- [Description of the task]: Convert the material below into a JSON array of strings with one string per line, omitting any blank lines.

Data listing
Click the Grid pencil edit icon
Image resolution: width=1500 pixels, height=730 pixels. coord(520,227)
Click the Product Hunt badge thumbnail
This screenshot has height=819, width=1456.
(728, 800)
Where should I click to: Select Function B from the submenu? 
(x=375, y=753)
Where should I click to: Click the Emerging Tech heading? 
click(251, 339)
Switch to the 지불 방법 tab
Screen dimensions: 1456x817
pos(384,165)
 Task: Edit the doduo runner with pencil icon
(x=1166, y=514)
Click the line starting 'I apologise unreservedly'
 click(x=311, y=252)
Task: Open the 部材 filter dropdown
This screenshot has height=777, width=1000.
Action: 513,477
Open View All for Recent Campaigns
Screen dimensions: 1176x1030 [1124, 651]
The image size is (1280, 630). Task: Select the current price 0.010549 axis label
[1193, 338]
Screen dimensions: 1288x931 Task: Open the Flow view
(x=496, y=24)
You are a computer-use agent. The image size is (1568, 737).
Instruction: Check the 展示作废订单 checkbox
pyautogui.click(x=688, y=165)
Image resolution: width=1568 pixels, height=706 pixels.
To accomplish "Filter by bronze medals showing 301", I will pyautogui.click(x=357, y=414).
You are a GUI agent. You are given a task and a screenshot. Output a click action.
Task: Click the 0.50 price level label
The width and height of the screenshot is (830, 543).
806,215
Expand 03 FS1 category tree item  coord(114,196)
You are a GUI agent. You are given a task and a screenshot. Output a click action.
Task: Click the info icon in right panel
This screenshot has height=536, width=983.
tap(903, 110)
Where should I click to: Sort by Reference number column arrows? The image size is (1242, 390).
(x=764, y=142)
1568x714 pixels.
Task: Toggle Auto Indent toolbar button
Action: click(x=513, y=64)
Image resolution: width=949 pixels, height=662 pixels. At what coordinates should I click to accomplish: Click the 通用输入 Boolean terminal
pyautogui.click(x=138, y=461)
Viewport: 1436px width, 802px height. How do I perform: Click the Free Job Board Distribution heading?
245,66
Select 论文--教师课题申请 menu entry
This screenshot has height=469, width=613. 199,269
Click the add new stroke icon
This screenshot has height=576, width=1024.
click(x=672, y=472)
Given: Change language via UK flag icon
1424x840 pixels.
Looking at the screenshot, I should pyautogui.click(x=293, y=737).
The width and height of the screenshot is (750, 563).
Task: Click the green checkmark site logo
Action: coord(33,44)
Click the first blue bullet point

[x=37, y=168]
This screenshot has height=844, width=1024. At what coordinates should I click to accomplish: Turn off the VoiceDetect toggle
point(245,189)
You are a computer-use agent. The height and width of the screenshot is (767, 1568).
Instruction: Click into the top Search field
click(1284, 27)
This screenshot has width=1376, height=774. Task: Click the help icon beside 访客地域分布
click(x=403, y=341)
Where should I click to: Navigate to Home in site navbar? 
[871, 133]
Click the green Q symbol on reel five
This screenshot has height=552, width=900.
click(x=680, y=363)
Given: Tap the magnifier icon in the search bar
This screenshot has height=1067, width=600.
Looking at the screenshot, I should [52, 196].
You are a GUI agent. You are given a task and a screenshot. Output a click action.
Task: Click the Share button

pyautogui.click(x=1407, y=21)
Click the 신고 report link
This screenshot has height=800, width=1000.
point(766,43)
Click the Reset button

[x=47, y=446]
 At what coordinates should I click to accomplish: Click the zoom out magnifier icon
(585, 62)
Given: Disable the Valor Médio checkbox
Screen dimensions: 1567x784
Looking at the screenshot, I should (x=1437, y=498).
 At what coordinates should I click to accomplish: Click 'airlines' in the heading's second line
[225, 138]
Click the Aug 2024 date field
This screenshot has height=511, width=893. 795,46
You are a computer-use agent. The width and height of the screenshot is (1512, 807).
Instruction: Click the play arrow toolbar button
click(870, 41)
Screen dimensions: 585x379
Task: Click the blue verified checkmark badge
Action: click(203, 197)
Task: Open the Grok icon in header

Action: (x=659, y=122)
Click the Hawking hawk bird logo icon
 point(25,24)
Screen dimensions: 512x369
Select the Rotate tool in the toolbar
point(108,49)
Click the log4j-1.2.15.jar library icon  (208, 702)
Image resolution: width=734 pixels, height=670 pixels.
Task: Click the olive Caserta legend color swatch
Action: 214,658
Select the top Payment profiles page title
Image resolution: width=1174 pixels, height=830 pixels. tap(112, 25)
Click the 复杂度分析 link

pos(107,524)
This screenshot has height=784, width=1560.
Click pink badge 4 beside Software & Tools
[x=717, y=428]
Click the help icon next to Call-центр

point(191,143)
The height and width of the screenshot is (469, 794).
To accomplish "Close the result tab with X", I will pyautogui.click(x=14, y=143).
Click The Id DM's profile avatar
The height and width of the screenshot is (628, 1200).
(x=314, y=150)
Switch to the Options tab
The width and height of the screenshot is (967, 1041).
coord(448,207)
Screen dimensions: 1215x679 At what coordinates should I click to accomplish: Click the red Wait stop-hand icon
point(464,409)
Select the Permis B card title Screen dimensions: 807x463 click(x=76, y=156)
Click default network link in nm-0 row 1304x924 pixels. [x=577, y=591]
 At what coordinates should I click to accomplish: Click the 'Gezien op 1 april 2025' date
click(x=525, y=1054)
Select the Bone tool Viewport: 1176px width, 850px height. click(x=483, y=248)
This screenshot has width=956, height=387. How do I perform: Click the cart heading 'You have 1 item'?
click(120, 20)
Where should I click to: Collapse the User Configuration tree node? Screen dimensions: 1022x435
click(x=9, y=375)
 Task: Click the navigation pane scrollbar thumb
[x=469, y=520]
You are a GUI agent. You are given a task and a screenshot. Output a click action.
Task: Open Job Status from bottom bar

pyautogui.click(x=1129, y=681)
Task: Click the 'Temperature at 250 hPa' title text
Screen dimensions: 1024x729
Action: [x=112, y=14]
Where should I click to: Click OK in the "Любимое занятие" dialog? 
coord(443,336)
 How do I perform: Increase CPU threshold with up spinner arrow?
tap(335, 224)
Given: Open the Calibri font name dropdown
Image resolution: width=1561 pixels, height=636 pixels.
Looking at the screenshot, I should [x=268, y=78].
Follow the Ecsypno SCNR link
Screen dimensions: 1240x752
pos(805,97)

- [The result]:
[
  "Click the Grid pencil edit icon",
  "Image resolution: width=1500 pixels, height=730 pixels. coord(520,227)",
  "Click the Product Hunt badge thumbnail",
  "This screenshot has height=819, width=1456.",
  "(728, 800)",
  "Where should I click to: Select Function B from the submenu? ",
  "(x=375, y=753)",
  "Where should I click to: Click the Emerging Tech heading? ",
  "click(251, 339)",
  "Switch to the 지불 방법 tab",
  "Screen dimensions: 1456x817",
  "pos(384,165)",
  " Task: Edit the doduo runner with pencil icon",
  "(x=1166, y=514)",
  "Click the line starting 'I apologise unreservedly'",
  " click(x=311, y=252)",
  "Task: Open the 部材 filter dropdown",
  "This screenshot has height=777, width=1000.",
  "Action: 513,477",
  "Open View All for Recent Campaigns",
  "Screen dimensions: 1176x1030 [1124, 651]",
  "The image size is (1280, 630). Task: Select the current price 0.010549 axis label",
  "[1193, 338]",
  "Screen dimensions: 1288x931 Task: Open the Flow view",
  "(x=496, y=24)",
  "You are a computer-use agent. The image size is (1568, 737).",
  "Instruction: Check the 展示作废订单 checkbox",
  "pyautogui.click(x=688, y=165)",
  "Image resolution: width=1568 pixels, height=706 pixels.",
  "To accomplish \"Filter by bronze medals showing 301\", I will pyautogui.click(x=357, y=414).",
  "You are a GUI agent. You are given a task and a screenshot. Output a click action.",
  "Task: Click the 0.50 price level label",
  "The width and height of the screenshot is (830, 543).",
  "806,215",
  "Expand 03 FS1 category tree item  coord(114,196)",
  "You are a GUI agent. You are given a task and a screenshot. Output a click action.",
  "Task: Click the info icon in right panel",
  "This screenshot has height=536, width=983.",
  "tap(903, 110)",
  "Where should I click to: Sort by Reference number column arrows? The image size is (1242, 390).",
  "(x=764, y=142)",
  "1568x714 pixels.",
  "Task: Toggle Auto Indent toolbar button",
  "Action: click(x=513, y=64)",
  "Image resolution: width=949 pixels, height=662 pixels. At what coordinates should I click to accomplish: Click the 通用输入 Boolean terminal",
  "pyautogui.click(x=138, y=461)",
  "Viewport: 1436px width, 802px height. How do I perform: Click the Free Job Board Distribution heading?",
  "245,66",
  "Select 论文--教师课题申请 menu entry",
  "This screenshot has height=469, width=613. 199,269",
  "Click the add new stroke icon",
  "This screenshot has height=576, width=1024.",
  "click(x=672, y=472)",
  "Given: Change language via UK flag icon",
  "1424x840 pixels.",
  "Looking at the screenshot, I should pyautogui.click(x=293, y=737).",
  "The width and height of the screenshot is (750, 563).",
  "Task: Click the green checkmark site logo",
  "Action: coord(33,44)",
  "Click the first blue bullet point",
  "[x=37, y=168]",
  "This screenshot has height=844, width=1024. At what coordinates should I click to accomplish: Turn off the VoiceDetect toggle",
  "point(245,189)",
  "You are a computer-use agent. The height and width of the screenshot is (767, 1568).",
  "Instruction: Click into the top Search field",
  "click(1284, 27)",
  "This screenshot has width=1376, height=774. Task: Click the help icon beside 访客地域分布",
  "click(x=403, y=341)",
  "Where should I click to: Navigate to Home in site navbar? ",
  "[871, 133]",
  "Click the green Q symbol on reel five",
  "This screenshot has height=552, width=900.",
  "click(x=680, y=363)",
  "Given: Tap the magnifier icon in the search bar",
  "This screenshot has height=1067, width=600.",
  "Looking at the screenshot, I should [52, 196].",
  "You are a GUI agent. You are given a task and a screenshot. Output a click action.",
  "Task: Click the Share button",
  "pyautogui.click(x=1407, y=21)",
  "Click the 신고 report link",
  "This screenshot has height=800, width=1000.",
  "point(766,43)",
  "Click the Reset button",
  "[x=47, y=446]",
  " At what coordinates should I click to accomplish: Click the zoom out magnifier icon",
  "(585, 62)",
  "Given: Disable the Valor Médio checkbox",
  "Screen dimensions: 1567x784",
  "Looking at the screenshot, I should (x=1437, y=498).",
  " At what coordinates should I click to accomplish: Click 'airlines' in the heading's second line",
  "[225, 138]",
  "Click the Aug 2024 date field",
  "This screenshot has height=511, width=893. 795,46",
  "You are a computer-use agent. The width and height of the screenshot is (1512, 807).",
  "Instruction: Click the play arrow toolbar button",
  "click(870, 41)",
  "Screen dimensions: 585x379",
  "Task: Click the blue verified checkmark badge",
  "Action: click(203, 197)",
  "Task: Open the Grok icon in header",
  "Action: (x=659, y=122)",
  "Click the Hawking hawk bird logo icon",
  " point(25,24)",
  "Screen dimensions: 512x369",
  "Select the Rotate tool in the toolbar",
  "point(108,49)",
  "Click the log4j-1.2.15.jar library icon  (208, 702)",
  "Image resolution: width=734 pixels, height=670 pixels.",
  "Task: Click the olive Caserta legend color swatch",
  "Action: 214,658",
  "Select the top Payment profiles page title",
  "Image resolution: width=1174 pixels, height=830 pixels. tap(112, 25)",
  "Click the 复杂度分析 link",
  "pos(107,524)",
  "This screenshot has height=784, width=1560.",
  "Click pink badge 4 beside Software & Tools",
  "[x=717, y=428]",
  "Click the help icon next to Call-центр",
  "point(191,143)",
  "The height and width of the screenshot is (469, 794).",
  "To accomplish \"Close the result tab with X\", I will pyautogui.click(x=14, y=143).",
  "Click The Id DM's profile avatar",
  "The height and width of the screenshot is (628, 1200).",
  "(x=314, y=150)",
  "Switch to the Options tab",
  "The width and height of the screenshot is (967, 1041).",
  "coord(448,207)",
  "Screen dimensions: 1215x679 At what coordinates should I click to accomplish: Click the red Wait stop-hand icon",
  "point(464,409)",
  "Select the Permis B card title Screen dimensions: 807x463 click(x=76, y=156)",
  "Click default network link in nm-0 row 1304x924 pixels. [x=577, y=591]",
  " At what coordinates should I click to accomplish: Click the 'Gezien op 1 april 2025' date",
  "click(x=525, y=1054)",
  "Select the Bone tool Viewport: 1176px width, 850px height. click(x=483, y=248)",
  "This screenshot has width=956, height=387. How do I perform: Click the cart heading 'You have 1 item'?",
  "click(120, 20)",
  "Where should I click to: Collapse the User Configuration tree node? Screen dimensions: 1022x435",
  "click(x=9, y=375)",
  " Task: Click the navigation pane scrollbar thumb",
  "[x=469, y=520]",
  "You are a GUI agent. You are given a task and a screenshot. Output a click action.",
  "Task: Open Job Status from bottom bar",
  "pyautogui.click(x=1129, y=681)",
  "Task: Click the 'Temperature at 250 hPa' title text",
  "Screen dimensions: 1024x729",
  "Action: [x=112, y=14]",
  "Where should I click to: Click OK in the \"Любимое занятие\" dialog? ",
  "coord(443,336)",
  " How do I perform: Increase CPU threshold with up spinner arrow?",
  "tap(335, 224)",
  "Given: Open the Calibri font name dropdown",
  "Image resolution: width=1561 pixels, height=636 pixels.",
  "Looking at the screenshot, I should [x=268, y=78].",
  "Follow the Ecsypno SCNR link",
  "Screen dimensions: 1240x752",
  "pos(805,97)"
]